(READING PASSAGE begins)
Great performances from all the main actors (Hutton, Sutherland, Moore, Judd Hirsch as Hutton’s therapist). Hirsch has the smallest part, but his contributions are essential. Much like Bailey’s photography, Hirsch–tied entirely to one setting–provides a comfort to the viewer, a familiar. Moore has the film’s most difficult role. Sutherland has some amazing moments. Very strong supporting turn from Elizabeth McGovern as Hutton’s love interest. M. Emmet Walsh is a complete asshole as Hutton’s coach, which is a compliment.

Anyway, Ordinary People is a masterpiece.

4/4★★★★

CREDITS

Directed by Robert Redford; screenplay by Alvin Sargent, based on the novel by Judith Guest; director of photography, John Bailey; edited by Jeff Kanew; produced by Ronald L. Schwary; released by Paramount Pictures.
(READING PASSAGE ends)
(STORED DATA begins)
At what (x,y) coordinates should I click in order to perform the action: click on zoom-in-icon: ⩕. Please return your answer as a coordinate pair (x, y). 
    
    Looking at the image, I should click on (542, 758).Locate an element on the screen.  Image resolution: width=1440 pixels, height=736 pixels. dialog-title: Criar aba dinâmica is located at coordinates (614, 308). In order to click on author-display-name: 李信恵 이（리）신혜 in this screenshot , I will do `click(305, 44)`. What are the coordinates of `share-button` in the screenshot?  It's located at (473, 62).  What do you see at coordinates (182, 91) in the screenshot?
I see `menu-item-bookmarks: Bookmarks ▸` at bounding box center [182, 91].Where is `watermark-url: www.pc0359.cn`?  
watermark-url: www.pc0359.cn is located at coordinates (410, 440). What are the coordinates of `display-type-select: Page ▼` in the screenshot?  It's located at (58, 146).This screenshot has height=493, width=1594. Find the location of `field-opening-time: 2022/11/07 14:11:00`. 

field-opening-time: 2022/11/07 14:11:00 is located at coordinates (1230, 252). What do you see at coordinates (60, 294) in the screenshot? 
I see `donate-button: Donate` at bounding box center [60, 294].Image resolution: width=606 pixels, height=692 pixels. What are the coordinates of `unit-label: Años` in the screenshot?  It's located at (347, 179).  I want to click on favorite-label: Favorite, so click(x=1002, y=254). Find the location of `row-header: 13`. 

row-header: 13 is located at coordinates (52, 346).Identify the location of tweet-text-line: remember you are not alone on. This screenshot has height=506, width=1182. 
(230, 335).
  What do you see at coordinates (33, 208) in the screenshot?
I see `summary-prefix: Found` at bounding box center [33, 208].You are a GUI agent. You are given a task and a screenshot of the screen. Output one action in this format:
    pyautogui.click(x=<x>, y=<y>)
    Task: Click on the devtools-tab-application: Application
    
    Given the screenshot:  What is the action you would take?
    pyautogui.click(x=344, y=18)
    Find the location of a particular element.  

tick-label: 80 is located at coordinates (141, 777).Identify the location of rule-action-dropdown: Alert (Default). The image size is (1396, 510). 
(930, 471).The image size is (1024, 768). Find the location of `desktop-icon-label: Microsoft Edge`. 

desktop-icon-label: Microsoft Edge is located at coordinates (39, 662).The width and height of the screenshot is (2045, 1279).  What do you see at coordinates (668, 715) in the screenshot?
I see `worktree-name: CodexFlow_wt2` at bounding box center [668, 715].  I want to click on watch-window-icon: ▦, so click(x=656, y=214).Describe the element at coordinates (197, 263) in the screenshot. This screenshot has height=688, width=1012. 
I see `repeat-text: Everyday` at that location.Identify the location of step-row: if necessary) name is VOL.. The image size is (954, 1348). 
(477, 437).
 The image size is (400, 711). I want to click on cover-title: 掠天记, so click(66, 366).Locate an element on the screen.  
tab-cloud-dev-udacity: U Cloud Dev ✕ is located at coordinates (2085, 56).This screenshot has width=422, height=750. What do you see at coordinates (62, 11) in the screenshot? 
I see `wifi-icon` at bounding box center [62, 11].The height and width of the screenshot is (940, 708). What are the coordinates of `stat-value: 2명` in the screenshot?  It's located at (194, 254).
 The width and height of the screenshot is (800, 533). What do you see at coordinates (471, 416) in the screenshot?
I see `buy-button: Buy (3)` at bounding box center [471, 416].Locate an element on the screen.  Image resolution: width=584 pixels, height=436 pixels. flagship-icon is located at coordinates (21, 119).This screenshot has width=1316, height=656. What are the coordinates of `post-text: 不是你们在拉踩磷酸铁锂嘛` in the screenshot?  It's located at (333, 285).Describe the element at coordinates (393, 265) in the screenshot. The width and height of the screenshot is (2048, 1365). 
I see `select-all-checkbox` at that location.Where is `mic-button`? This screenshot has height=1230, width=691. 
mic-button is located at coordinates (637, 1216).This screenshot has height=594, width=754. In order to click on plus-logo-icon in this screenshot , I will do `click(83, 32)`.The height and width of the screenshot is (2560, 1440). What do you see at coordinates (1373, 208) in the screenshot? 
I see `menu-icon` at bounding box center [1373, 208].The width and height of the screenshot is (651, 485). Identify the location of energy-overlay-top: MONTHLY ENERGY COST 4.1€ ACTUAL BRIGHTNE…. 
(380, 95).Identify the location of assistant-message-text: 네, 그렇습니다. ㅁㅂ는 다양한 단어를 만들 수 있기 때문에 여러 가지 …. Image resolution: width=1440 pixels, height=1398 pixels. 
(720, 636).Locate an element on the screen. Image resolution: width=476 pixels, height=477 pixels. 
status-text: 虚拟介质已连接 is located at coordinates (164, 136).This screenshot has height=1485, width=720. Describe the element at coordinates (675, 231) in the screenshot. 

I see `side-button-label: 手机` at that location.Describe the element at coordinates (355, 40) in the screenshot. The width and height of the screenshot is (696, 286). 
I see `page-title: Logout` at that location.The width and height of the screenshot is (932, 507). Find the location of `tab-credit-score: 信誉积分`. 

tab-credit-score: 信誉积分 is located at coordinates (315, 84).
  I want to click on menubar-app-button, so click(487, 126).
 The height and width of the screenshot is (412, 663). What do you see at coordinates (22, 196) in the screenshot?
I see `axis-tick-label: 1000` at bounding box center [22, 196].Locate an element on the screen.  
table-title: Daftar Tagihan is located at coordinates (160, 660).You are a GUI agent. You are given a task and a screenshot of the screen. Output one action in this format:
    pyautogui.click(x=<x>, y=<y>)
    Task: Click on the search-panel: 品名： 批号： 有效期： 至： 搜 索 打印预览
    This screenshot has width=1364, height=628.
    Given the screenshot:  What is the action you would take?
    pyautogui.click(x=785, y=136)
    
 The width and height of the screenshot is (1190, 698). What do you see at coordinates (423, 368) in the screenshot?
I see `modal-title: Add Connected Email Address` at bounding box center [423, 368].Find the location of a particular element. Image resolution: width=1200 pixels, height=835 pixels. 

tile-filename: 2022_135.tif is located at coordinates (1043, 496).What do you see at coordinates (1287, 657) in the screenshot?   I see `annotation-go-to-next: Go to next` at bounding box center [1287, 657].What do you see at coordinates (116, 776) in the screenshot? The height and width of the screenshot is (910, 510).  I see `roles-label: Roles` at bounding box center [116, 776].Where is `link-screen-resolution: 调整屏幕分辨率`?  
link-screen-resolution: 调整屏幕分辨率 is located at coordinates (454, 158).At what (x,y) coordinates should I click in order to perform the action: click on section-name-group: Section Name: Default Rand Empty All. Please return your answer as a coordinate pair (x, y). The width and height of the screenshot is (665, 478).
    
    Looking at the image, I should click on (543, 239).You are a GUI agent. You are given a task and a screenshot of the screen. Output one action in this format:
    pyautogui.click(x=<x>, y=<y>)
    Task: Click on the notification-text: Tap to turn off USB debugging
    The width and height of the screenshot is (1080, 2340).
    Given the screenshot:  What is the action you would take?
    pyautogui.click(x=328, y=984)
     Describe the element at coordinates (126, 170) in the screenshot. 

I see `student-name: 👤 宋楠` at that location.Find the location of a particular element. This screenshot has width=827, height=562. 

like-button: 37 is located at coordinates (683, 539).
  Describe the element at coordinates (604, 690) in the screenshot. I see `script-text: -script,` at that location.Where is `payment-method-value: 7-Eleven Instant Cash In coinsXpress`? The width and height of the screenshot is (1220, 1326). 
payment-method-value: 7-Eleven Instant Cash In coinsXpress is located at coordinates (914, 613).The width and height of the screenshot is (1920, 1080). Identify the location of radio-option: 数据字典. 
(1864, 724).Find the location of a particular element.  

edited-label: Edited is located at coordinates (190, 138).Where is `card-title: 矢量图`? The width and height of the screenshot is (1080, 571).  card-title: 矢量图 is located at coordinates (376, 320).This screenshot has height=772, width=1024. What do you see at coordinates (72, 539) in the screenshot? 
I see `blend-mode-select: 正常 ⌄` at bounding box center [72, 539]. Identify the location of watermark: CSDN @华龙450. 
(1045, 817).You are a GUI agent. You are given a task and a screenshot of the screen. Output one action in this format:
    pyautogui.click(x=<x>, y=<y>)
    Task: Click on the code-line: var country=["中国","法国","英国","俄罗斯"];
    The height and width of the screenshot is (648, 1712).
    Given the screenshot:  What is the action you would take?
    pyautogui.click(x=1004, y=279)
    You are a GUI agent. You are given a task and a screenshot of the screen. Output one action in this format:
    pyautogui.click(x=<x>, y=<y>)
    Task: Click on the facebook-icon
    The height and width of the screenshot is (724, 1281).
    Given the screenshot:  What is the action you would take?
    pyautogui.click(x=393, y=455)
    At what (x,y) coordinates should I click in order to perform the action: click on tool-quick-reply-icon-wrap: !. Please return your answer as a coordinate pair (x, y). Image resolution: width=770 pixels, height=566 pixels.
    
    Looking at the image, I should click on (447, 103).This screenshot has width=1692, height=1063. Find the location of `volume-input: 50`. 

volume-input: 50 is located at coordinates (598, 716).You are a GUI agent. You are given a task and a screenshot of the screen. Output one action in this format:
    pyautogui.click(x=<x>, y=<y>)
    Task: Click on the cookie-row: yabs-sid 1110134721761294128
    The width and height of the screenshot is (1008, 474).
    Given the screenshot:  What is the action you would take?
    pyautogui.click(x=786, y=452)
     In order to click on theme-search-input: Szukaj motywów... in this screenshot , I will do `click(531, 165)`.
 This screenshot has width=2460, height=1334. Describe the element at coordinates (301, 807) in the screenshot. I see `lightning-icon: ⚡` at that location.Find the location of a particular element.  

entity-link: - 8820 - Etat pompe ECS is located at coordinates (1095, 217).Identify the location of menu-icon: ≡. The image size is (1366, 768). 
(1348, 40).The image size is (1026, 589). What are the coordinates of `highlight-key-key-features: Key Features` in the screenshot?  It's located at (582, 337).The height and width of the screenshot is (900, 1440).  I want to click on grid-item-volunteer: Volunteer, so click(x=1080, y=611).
(STORED DATA ends)
YOUR OBJECTIVE - Return the stretch of the Ordinary People review from "Great performances from" through "is a compliment.", copied word for word.

ANSWER FOR THE TASK -
Great performances from all the main actors (Hutton, Sutherland, Moore, Judd Hirsch as Hutton’s therapist). Hirsch has the smallest part, but his contributions are essential. Much like Bailey’s photography, Hirsch–tied entirely to one setting–provides a comfort to the viewer, a familiar. Moore has the film’s most difficult role. Sutherland has some amazing moments. Very strong supporting turn from Elizabeth McGovern as Hutton’s love interest. M. Emmet Walsh is a complete asshole as Hutton’s coach, which is a compliment.